How to Brief a Design Agency (And Get Better Results Faster)
A vague brief produces vague design. Here's what to include in your design brief — the problem, your users, the goal, and constraints — to get great results, fast.
The most expensive design projects we've seen weren't expensive because of agency rates. They were expensive because of wasted cycles — rounds of revisions chasing a direction that was never clearly defined in the first place. A great brief doesn't guarantee great design, but a poor brief almost guarantees poor results.
What Most Briefs Get Wrong
Most founders write briefs that describe what they want (a redesigned homepage, a new app) rather than why they need it (conversions are dropping, users can't complete signup). The difference matters enormously. When a design team understands the underlying problem, they can solve it. When they only know the requested deliverable, they can only execute it.
The Eight Things Every Good Brief Covers
1. The Business Context
Who are you, what do you do, and what stage are you at? Pre-product, pre-revenue, post-launch, scaling?
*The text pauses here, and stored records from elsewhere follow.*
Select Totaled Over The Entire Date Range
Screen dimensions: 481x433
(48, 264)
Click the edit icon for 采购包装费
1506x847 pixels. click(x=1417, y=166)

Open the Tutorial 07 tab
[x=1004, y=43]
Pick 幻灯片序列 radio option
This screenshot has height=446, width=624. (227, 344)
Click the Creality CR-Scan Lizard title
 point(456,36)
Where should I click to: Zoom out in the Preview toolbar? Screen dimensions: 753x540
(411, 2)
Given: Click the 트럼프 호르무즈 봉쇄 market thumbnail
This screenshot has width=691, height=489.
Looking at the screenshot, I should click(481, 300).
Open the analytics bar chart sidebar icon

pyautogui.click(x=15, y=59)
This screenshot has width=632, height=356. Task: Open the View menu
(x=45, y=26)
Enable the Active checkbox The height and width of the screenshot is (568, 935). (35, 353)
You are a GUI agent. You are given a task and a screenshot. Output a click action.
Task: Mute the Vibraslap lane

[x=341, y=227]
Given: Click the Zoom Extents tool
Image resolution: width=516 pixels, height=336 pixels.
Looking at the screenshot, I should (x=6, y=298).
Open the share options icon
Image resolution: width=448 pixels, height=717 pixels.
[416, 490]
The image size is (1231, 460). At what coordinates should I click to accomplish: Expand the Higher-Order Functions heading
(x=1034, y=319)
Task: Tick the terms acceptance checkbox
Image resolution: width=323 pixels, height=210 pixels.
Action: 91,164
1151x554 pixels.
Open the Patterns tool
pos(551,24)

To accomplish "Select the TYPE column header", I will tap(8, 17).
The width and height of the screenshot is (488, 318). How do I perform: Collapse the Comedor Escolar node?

The right design decisions for a seed-stage startup are completely different from those for a Series B company.
2. The Problem You're Solving
Not the design problem — the business or user problem. What is happening right now that shouldn't be? What data or signal is telling you this is a problem? If you have session recordings, NPS comments, or churn interviews, share them.
3. Your Users
Who uses your product, and what do they care about? Age, geography, technical literacy, primary device, key jobs-to-be-done. Even two sentences of real user description is more useful than a 10-page persona document.
4. Success Metrics
How will you know the design worked? A specific metric is far more useful than 'we want it to look better.' Conversion rate, activation rate, time-to-first-value, NPS — pick something measurable.
5. Constraints
- Technical: what can and cannot change in the codebase?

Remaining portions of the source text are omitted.